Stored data

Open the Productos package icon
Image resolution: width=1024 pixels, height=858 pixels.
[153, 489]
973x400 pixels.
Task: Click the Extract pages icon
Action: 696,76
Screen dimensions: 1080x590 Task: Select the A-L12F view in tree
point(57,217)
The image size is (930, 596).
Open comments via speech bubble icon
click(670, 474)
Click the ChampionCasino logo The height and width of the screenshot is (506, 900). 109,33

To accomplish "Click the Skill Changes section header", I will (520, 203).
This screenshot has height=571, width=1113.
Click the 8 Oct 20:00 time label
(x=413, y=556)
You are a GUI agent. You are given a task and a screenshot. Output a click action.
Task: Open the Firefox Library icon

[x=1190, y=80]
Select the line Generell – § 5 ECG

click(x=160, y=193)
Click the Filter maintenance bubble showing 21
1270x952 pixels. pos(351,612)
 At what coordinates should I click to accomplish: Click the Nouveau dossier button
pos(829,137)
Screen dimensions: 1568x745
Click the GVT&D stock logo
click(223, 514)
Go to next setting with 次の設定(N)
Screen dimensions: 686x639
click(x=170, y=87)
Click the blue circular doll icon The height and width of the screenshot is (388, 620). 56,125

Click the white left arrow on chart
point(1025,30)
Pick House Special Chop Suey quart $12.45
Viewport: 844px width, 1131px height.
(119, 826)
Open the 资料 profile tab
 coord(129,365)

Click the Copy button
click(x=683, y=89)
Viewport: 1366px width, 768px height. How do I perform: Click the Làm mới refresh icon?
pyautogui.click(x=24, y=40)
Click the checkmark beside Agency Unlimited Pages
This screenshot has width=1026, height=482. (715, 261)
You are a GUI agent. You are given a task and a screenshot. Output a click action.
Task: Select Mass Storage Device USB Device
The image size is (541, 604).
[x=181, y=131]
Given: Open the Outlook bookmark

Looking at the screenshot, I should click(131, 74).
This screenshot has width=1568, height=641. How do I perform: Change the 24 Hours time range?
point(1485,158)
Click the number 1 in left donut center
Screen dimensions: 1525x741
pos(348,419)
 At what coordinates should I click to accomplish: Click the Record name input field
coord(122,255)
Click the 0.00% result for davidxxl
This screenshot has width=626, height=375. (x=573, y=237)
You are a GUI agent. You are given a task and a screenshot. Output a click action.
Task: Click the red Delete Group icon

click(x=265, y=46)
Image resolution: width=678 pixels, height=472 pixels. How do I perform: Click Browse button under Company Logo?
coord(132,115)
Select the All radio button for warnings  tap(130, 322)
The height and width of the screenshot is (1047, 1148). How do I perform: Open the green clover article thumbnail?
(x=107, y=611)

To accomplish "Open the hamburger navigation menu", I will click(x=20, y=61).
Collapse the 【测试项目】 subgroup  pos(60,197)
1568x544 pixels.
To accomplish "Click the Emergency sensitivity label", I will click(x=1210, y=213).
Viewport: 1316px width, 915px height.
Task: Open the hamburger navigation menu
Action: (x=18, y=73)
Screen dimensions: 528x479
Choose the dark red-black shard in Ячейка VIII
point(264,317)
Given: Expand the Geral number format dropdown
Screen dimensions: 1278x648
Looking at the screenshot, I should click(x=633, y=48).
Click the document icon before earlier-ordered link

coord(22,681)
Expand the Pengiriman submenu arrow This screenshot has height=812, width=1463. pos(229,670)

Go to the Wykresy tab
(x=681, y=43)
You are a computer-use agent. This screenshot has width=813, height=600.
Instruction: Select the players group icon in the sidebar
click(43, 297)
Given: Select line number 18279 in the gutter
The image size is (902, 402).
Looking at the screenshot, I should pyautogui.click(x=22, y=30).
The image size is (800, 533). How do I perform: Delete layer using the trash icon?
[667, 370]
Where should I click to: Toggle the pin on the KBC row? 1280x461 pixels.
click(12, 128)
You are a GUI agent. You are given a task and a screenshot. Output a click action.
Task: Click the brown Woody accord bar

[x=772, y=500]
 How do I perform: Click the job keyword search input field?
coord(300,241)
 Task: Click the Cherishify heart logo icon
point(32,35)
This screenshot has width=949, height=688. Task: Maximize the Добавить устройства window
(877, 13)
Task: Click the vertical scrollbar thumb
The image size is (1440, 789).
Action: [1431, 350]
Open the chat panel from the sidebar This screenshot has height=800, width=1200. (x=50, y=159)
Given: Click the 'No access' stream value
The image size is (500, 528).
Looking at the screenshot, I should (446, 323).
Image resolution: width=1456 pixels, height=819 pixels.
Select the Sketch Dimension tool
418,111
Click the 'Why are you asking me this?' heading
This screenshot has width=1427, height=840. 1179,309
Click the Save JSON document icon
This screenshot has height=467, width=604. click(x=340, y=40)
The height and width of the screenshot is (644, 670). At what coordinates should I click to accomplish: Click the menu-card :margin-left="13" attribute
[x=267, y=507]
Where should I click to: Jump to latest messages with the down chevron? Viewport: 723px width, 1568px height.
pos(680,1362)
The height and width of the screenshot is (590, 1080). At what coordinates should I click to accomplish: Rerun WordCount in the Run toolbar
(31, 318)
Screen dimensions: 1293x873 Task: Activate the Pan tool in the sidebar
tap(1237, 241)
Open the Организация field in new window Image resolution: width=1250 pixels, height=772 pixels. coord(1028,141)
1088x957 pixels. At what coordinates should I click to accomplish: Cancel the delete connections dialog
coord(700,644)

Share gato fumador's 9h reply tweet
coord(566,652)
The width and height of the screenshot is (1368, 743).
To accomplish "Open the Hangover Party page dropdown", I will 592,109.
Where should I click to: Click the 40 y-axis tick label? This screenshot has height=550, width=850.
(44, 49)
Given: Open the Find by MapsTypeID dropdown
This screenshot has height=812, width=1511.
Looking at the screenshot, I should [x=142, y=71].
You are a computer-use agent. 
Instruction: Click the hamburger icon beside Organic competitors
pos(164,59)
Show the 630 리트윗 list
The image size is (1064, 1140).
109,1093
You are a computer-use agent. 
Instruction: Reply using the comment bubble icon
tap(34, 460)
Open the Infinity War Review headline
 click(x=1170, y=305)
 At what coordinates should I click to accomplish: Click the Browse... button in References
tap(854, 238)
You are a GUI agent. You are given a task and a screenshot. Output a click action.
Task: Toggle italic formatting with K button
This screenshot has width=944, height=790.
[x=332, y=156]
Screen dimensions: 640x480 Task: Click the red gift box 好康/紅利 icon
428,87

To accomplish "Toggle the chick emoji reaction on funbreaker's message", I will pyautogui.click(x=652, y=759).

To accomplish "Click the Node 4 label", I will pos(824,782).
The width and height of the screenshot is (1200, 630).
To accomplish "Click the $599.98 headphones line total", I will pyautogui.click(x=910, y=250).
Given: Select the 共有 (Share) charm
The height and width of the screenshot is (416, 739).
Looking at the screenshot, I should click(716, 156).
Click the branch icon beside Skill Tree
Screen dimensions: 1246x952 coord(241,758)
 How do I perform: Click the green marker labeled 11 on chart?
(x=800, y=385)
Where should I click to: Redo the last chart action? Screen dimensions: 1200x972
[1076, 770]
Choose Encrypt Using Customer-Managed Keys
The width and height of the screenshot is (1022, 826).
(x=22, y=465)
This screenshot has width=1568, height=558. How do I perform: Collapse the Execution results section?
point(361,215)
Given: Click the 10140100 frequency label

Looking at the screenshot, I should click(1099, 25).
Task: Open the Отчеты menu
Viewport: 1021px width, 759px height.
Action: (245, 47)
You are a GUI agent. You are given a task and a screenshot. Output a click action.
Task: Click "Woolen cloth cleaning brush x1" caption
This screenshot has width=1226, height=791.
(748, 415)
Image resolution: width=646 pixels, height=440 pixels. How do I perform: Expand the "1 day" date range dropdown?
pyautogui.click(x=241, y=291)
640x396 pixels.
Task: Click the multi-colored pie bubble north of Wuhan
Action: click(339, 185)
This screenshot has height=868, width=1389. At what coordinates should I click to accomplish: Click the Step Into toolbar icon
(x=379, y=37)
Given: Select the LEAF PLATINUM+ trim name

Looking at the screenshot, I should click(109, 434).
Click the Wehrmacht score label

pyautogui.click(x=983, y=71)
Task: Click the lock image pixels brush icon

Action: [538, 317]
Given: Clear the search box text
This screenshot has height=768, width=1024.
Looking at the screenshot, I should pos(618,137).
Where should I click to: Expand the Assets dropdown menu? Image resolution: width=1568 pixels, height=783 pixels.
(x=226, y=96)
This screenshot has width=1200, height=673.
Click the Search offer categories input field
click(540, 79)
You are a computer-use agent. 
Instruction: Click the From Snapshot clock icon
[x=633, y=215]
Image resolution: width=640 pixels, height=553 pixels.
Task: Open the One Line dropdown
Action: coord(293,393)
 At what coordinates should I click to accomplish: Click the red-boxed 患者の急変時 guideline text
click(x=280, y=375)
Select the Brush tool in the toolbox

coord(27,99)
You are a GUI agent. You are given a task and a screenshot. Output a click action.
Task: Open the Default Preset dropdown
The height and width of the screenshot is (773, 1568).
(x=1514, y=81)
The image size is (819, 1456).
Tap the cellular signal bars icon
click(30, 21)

_Work to complete_
Repeat word for word the lines above that run from the line containing "Open comments via speech bubble icon" through the line containing "Screen dimensions: 1568x745", both ends included, and nothing else.

_Solution to this exercise_
Open comments via speech bubble icon
click(670, 474)
Click the ChampionCasino logo The height and width of the screenshot is (506, 900). 109,33

To accomplish "Click the Skill Changes section header", I will (520, 203).
This screenshot has height=571, width=1113.
Click the 8 Oct 20:00 time label
(x=413, y=556)
You are a GUI agent. You are given a task and a screenshot. Output a click action.
Task: Open the Firefox Library icon

[x=1190, y=80]
Select the line Generell – § 5 ECG

click(x=160, y=193)
Click the Filter maintenance bubble showing 21
1270x952 pixels. pos(351,612)
 At what coordinates should I click to accomplish: Click the Nouveau dossier button
pos(829,137)
Screen dimensions: 1568x745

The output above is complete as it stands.